O perfil de pessoas internadas nas UTIs e enfermarias do Espírito Santo vem sofrendo modificações. O secretário estadual de Saúde, Nésio Fernandes, disse durante uma coletiva de imprensa na tarde desta sexta-feira (16), que a proporção de jovens internados dobrou no Estado. Além disso, a carga de infectados atingiu marcas nunca vividas desde o início da pandemia. 

“Temos um aumento de infecção em jovens e de internações de jovens, no entanto não são em proporções equivalentes a Estados com a variante P1 como predominante”, afirmou o secretário. 

Ainda segundo Nésio, os jovens representam, em média, 15% ou 16% das internações. Nesse número são incluídas pessoas de 18 a 44 anos. “Em outros momentos, esse número chegou a 8% ou 9%”, detalhou o secretário.

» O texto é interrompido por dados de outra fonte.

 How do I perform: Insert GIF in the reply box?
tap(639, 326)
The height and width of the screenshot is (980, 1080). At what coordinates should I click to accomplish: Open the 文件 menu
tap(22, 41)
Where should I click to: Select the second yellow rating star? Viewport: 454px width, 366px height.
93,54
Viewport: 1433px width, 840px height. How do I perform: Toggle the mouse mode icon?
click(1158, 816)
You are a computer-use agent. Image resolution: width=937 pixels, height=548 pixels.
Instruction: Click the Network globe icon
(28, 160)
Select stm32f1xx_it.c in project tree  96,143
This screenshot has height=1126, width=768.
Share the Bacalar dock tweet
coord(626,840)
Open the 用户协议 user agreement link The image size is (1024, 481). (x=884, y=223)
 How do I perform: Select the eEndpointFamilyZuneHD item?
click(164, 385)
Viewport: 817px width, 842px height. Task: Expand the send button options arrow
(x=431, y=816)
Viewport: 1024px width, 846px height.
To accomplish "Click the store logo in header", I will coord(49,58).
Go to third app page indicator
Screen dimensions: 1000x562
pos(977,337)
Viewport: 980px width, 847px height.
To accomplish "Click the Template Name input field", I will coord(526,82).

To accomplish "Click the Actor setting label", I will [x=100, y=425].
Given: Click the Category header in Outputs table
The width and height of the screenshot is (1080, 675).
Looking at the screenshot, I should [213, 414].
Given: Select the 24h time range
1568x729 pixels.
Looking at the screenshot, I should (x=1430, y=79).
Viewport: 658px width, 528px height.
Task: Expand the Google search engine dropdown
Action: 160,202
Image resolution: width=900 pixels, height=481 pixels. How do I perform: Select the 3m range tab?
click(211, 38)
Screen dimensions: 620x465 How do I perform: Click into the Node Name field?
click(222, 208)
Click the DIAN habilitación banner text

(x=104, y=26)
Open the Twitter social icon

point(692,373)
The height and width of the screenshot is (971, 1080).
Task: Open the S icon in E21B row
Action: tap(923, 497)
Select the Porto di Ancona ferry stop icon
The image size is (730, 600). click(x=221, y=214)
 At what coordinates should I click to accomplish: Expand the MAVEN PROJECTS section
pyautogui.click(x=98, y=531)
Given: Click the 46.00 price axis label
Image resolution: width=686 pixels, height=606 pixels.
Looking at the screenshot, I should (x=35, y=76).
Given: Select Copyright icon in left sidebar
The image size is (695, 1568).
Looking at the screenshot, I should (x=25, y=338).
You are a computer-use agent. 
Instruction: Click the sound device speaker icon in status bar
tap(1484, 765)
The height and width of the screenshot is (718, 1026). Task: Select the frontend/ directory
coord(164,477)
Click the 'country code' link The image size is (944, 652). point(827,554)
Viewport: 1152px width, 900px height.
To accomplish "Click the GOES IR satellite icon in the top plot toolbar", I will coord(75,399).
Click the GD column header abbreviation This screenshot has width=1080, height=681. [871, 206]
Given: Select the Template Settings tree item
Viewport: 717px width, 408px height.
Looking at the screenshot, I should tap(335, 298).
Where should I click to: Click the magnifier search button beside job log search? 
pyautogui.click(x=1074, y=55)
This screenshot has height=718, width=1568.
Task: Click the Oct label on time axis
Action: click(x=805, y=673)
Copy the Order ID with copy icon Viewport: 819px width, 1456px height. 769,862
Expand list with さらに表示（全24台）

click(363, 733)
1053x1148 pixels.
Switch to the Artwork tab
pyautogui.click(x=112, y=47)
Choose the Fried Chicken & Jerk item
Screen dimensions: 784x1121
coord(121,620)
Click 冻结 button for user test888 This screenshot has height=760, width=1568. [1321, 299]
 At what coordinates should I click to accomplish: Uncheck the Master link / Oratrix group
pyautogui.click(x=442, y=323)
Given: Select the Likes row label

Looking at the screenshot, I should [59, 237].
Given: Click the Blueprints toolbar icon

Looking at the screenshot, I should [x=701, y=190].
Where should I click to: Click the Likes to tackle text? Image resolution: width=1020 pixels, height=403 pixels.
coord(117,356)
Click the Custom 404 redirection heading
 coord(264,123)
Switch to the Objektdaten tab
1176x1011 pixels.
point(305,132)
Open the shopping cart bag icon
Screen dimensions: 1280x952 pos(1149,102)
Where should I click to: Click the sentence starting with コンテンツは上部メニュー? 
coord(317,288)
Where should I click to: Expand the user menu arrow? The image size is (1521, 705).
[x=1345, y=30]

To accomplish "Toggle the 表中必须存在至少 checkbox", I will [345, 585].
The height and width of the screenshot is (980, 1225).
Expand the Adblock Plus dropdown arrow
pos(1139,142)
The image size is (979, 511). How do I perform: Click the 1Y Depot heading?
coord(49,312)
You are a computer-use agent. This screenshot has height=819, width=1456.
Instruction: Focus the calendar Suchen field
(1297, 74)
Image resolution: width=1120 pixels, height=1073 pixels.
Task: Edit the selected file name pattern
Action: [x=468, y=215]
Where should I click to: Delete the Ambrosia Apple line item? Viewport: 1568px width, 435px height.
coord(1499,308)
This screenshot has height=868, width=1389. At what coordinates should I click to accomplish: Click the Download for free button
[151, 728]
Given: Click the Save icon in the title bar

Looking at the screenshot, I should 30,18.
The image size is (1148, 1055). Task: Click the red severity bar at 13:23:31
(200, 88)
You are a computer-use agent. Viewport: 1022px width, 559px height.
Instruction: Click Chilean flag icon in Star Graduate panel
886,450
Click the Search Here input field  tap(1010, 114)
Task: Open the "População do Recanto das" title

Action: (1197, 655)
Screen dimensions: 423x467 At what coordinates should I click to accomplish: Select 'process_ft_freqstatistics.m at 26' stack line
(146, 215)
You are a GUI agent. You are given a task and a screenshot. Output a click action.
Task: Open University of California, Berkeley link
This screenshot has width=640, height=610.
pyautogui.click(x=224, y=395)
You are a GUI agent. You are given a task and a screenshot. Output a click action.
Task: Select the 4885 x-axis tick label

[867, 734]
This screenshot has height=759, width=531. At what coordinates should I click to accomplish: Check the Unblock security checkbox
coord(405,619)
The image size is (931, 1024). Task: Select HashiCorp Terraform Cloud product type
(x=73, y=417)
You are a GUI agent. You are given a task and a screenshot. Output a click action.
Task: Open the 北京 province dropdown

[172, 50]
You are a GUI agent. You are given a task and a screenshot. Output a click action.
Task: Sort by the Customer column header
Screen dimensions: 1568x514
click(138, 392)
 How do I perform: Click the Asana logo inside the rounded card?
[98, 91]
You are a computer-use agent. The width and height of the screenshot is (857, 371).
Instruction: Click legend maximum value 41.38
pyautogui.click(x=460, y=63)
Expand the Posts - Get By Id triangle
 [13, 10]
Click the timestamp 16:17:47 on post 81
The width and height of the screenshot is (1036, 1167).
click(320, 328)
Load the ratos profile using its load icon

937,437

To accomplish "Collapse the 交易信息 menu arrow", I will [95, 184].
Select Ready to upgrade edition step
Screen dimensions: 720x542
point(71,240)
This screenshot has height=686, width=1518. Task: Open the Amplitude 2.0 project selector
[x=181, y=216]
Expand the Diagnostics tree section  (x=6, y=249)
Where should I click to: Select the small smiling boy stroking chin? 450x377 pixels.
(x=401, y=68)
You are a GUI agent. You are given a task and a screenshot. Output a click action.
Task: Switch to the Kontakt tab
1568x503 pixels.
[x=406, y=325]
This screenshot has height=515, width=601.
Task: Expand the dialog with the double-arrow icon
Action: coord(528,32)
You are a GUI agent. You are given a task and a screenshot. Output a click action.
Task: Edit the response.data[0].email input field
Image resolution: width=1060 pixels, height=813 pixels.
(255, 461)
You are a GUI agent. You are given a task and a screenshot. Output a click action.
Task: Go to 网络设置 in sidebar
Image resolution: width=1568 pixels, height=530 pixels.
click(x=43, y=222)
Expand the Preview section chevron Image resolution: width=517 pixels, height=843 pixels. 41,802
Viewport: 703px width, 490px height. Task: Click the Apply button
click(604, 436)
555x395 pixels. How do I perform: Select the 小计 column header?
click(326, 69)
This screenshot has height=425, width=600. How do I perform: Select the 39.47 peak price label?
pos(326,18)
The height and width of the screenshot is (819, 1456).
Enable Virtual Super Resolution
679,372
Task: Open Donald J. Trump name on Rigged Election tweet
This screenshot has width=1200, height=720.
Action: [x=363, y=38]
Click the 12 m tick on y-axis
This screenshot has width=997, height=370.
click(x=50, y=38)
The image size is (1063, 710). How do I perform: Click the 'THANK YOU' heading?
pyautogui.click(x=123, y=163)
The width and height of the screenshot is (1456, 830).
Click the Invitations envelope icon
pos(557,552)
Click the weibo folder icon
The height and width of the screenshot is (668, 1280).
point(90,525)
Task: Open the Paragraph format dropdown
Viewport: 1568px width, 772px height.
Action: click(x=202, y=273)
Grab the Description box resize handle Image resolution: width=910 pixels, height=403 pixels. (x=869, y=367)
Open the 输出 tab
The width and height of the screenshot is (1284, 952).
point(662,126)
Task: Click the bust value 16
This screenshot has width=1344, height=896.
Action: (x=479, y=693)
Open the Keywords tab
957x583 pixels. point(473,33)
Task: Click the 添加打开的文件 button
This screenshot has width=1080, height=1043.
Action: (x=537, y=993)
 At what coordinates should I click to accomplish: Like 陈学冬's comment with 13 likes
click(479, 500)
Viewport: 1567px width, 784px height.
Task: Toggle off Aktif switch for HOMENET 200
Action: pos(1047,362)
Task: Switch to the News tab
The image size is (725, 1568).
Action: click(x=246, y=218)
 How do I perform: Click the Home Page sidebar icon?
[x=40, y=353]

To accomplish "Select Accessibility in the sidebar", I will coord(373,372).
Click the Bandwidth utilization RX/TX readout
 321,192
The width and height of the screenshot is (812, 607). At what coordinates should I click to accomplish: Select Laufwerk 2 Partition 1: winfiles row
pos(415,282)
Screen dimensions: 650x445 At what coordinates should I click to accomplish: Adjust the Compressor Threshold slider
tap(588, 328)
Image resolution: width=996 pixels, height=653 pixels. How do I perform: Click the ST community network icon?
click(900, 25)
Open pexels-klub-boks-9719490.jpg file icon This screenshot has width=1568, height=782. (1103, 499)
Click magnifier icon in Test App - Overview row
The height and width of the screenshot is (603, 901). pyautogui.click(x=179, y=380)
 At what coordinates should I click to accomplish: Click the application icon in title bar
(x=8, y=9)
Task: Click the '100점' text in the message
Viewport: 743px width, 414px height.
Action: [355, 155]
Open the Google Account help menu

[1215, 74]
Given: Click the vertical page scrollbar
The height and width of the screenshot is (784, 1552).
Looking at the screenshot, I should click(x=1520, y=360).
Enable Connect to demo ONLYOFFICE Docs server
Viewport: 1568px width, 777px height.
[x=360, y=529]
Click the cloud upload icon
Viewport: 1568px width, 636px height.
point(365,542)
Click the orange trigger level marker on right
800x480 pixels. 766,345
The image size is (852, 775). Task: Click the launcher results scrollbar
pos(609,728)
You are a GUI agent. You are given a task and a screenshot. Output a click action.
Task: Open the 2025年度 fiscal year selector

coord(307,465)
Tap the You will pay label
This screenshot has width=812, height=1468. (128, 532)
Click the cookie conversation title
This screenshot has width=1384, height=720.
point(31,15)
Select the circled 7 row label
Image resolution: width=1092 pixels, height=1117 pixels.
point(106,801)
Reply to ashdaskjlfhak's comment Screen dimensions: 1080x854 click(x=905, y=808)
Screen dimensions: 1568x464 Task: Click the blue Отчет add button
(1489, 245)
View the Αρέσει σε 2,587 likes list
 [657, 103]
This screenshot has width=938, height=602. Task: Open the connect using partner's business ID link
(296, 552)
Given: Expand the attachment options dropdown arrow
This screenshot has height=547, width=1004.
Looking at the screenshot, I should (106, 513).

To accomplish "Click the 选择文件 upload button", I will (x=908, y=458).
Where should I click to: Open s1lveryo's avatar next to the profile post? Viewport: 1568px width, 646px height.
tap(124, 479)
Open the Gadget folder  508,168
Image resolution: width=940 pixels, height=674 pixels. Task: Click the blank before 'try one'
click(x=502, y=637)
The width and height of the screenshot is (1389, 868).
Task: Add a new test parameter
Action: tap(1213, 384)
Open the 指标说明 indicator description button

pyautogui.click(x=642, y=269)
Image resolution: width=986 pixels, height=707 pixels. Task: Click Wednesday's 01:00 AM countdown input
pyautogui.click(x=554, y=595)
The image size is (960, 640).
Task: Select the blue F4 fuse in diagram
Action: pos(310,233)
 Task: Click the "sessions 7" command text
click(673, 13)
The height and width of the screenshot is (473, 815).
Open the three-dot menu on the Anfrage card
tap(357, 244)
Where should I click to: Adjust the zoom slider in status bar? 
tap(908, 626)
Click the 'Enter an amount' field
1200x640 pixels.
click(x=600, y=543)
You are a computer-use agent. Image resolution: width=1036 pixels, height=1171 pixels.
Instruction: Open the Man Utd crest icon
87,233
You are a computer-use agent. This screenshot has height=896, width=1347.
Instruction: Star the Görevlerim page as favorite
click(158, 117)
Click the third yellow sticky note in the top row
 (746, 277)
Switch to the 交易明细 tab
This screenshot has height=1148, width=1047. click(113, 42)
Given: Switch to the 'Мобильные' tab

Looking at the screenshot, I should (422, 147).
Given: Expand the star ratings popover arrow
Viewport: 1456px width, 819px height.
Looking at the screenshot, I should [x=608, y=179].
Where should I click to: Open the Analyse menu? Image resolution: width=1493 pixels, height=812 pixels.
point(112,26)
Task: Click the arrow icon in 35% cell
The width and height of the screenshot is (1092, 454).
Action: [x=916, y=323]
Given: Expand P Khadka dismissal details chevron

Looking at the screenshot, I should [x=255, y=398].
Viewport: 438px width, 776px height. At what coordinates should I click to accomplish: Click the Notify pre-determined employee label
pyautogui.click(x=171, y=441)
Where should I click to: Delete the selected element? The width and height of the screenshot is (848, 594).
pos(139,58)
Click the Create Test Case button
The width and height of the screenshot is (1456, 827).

Apesar do aumento expressivo, a maioria dos internados ainda é formada por pacientes idosos. “Temos ainda uma proporção maior de pacientes longevos e com comorbidades, com um comportamento de aumento no tempo médio nas UTIs”, concluiu. 

Procura por leitos deve ser menor nas próximas semanas

Na avaliação do secretário, o fechamento e interrupção das atividades sociais estabelecidos pelo Governo do Estado, no mês passado, também tem começado a provocar efeito na pressão hospitalar do Estado.

A tendência é de que haja uma redução na procura por novos leitos para covid-19 nas próximas duas a três semanas. O que repercutirá em uma redução do número de mortes pela doença.

“Dado a amplitude da quarentena, podemos viver uma queda de número de casos mais rápida e consolidada que anteriormente. Por isso é importante que a população compreenda as restrições impostas a mais de três quartos da população capixaba”, reforçou.

Com vacinação, número de mortes começa a cair

Nésio explicou também que a vacinação contra a covid-19 foi responsável por uma queda de 33% no número de mortes de pacientes com mais de 80 anos que estão internados em hospitais públicos no Espírito Santo.